_STATED TASK:_
Could you turn the whole listing below into a numbered list, leaving out any blank lines?
— Start AVAILABLE DATA —
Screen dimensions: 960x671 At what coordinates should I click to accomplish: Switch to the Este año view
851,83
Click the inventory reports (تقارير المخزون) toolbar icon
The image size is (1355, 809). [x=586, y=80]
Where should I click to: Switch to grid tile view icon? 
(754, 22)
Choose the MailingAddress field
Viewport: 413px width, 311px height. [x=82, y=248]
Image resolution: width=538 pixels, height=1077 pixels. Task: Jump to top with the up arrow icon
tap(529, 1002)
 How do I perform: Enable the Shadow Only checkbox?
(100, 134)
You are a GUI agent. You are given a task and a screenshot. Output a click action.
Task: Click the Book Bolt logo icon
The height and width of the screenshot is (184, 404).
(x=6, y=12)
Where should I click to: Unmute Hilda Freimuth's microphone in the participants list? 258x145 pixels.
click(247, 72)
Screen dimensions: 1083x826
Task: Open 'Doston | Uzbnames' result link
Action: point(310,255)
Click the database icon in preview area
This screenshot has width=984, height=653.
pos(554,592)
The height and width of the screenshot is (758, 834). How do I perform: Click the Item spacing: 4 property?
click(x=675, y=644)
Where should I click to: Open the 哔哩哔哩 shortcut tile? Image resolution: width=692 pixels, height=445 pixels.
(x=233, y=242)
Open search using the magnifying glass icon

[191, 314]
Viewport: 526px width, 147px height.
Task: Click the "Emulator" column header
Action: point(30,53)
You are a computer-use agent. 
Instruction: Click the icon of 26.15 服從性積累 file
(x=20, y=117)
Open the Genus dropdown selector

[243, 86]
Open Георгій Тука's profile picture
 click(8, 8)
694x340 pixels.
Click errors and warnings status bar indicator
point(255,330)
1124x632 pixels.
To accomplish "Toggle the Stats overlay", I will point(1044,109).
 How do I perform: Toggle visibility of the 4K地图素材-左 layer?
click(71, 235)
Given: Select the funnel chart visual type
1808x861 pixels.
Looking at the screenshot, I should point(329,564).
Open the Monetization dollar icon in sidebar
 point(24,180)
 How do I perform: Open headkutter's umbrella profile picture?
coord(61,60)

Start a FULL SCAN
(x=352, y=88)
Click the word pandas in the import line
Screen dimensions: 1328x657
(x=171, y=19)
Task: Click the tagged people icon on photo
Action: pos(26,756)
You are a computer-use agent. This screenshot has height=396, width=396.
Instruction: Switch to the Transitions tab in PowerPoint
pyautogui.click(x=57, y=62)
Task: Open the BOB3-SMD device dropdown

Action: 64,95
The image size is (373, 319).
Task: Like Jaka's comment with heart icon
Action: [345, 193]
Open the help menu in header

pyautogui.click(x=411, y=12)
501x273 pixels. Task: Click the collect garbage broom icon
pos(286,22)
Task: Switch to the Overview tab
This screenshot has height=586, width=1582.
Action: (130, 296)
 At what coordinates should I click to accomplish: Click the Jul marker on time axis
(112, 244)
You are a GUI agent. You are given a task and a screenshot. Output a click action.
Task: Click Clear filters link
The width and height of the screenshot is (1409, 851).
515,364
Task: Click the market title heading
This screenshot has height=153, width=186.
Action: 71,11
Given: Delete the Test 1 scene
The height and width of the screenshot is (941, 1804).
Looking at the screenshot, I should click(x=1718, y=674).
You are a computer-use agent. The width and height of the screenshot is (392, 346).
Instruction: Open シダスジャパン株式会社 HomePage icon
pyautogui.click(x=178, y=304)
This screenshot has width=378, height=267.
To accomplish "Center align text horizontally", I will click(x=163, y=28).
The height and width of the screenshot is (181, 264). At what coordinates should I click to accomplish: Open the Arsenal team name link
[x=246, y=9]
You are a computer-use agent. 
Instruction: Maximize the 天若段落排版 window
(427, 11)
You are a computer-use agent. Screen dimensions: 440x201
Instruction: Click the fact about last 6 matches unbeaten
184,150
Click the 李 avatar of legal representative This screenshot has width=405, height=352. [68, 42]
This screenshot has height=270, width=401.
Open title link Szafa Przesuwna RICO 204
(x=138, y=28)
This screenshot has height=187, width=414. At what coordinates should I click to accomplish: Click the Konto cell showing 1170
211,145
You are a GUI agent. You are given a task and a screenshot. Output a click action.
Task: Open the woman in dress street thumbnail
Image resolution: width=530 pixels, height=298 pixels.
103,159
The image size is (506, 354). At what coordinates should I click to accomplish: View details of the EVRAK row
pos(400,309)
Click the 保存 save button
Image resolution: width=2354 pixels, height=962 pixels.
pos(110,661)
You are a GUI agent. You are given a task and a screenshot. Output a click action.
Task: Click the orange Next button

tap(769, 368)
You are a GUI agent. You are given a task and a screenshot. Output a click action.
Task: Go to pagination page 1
— End AVAILABLE DATA —
_WRITTEN RESPONSE:_
1. Screen dimensions: 960x671 At what coordinates should I click to accomplish: Switch to the Este año view
2. 851,83
3. Click the inventory reports (تقارير المخزون) toolbar icon
4. The image size is (1355, 809). [x=586, y=80]
5. Where should I click to: Switch to grid tile view icon? 
6. (754, 22)
7. Choose the MailingAddress field
8. Viewport: 413px width, 311px height. [x=82, y=248]
9. Image resolution: width=538 pixels, height=1077 pixels. Task: Jump to top with the up arrow icon
10. tap(529, 1002)
11.  How do I perform: Enable the Shadow Only checkbox?
12. (100, 134)
13. You are a GUI agent. You are given a task and a screenshot. Output a click action.
14. Task: Click the Book Bolt logo icon
15. The height and width of the screenshot is (184, 404).
16. (x=6, y=12)
17. Where should I click to: Unmute Hilda Freimuth's microphone in the participants list? 258x145 pixels.
18. click(247, 72)
19. Screen dimensions: 1083x826
20. Task: Open 'Doston | Uzbnames' result link
21. Action: point(310,255)
22. Click the database icon in preview area
23. This screenshot has width=984, height=653.
24. pos(554,592)
25. The height and width of the screenshot is (758, 834). How do I perform: Click the Item spacing: 4 property?
26. click(x=675, y=644)
27. Where should I click to: Open the 哔哩哔哩 shortcut tile? Image resolution: width=692 pixels, height=445 pixels.
28. (x=233, y=242)
29. Open search using the magnifying glass icon
30. [191, 314]
31. Viewport: 526px width, 147px height.
32. Task: Click the "Emulator" column header
33. Action: point(30,53)
34. You are a computer-use agent. 
35. Instruction: Click the icon of 26.15 服從性積累 file
36. (x=20, y=117)
37. Open the Genus dropdown selector
38. [243, 86]
39. Open Георгій Тука's profile picture
40.  click(8, 8)
41. 694x340 pixels.
42. Click errors and warnings status bar indicator
43. point(255,330)
44. 1124x632 pixels.
45. To accomplish "Toggle the Stats overlay", I will point(1044,109).
46.  How do I perform: Toggle visibility of the 4K地图素材-左 layer?
47. click(71, 235)
48. Given: Select the funnel chart visual type
49. 1808x861 pixels.
50. Looking at the screenshot, I should point(329,564).
51. Open the Monetization dollar icon in sidebar
52.  point(24,180)
53.  How do I perform: Open headkutter's umbrella profile picture?
54. coord(61,60)
55. Start a FULL SCAN
56. (x=352, y=88)
57. Click the word pandas in the import line
58. Screen dimensions: 1328x657
59. (x=171, y=19)
60. Task: Click the tagged people icon on photo
61. Action: pos(26,756)
62. You are a computer-use agent. This screenshot has height=396, width=396.
63. Instruction: Switch to the Transitions tab in PowerPoint
64. pyautogui.click(x=57, y=62)
65. Task: Open the BOB3-SMD device dropdown
66. Action: 64,95
67. The image size is (373, 319).
68. Task: Like Jaka's comment with heart icon
69. Action: [345, 193]
70. Open the help menu in header
71. pyautogui.click(x=411, y=12)
72. 501x273 pixels. Task: Click the collect garbage broom icon
73. pos(286,22)
74. Task: Switch to the Overview tab
75. This screenshot has height=586, width=1582.
76. Action: (130, 296)
77.  At what coordinates should I click to accomplish: Click the Jul marker on time axis
78. (112, 244)
79. You are a GUI agent. You are given a task and a screenshot. Output a click action.
80. Task: Click Clear filters link
81. The width and height of the screenshot is (1409, 851).
82. 515,364
83. Task: Click the market title heading
84. This screenshot has height=153, width=186.
85. Action: 71,11
86. Given: Delete the Test 1 scene
87. The height and width of the screenshot is (941, 1804).
88. Looking at the screenshot, I should click(x=1718, y=674).
89. You are a computer-use agent. The width and height of the screenshot is (392, 346).
90. Instruction: Open シダスジャパン株式会社 HomePage icon
91. pyautogui.click(x=178, y=304)
92. This screenshot has width=378, height=267.
93. To accomplish "Center align text horizontally", I will click(x=163, y=28).
94. The height and width of the screenshot is (181, 264). At what coordinates should I click to accomplish: Open the Arsenal team name link
95. [x=246, y=9]
96. You are a computer-use agent. 
97. Instruction: Maximize the 天若段落排版 window
98. (427, 11)
99. You are a computer-use agent. Screen dimensions: 440x201
100. Instruction: Click the fact about last 6 matches unbeaten
101. 184,150
102. Click the 李 avatar of legal representative This screenshot has width=405, height=352. [68, 42]
103. This screenshot has height=270, width=401.
104. Open title link Szafa Przesuwna RICO 204
105. (x=138, y=28)
106. This screenshot has height=187, width=414. At what coordinates should I click to accomplish: Click the Konto cell showing 1170
107. 211,145
108. You are a GUI agent. You are given a task and a screenshot. Output a click action.
109. Task: Open the woman in dress street thumbnail
110. Image resolution: width=530 pixels, height=298 pixels.
111. 103,159
112. The image size is (506, 354). At what coordinates should I click to accomplish: View details of the EVRAK row
113. pos(400,309)
114. Click the 保存 save button
115. Image resolution: width=2354 pixels, height=962 pixels.
116. pos(110,661)
117. You are a GUI agent. You are given a task and a screenshot. Output a click action.
118. Task: Click the orange Next button
119. tap(769, 368)
120. You are a GUI agent. You are given a task and a screenshot. Output a click action.
121. Task: Go to pagination page 1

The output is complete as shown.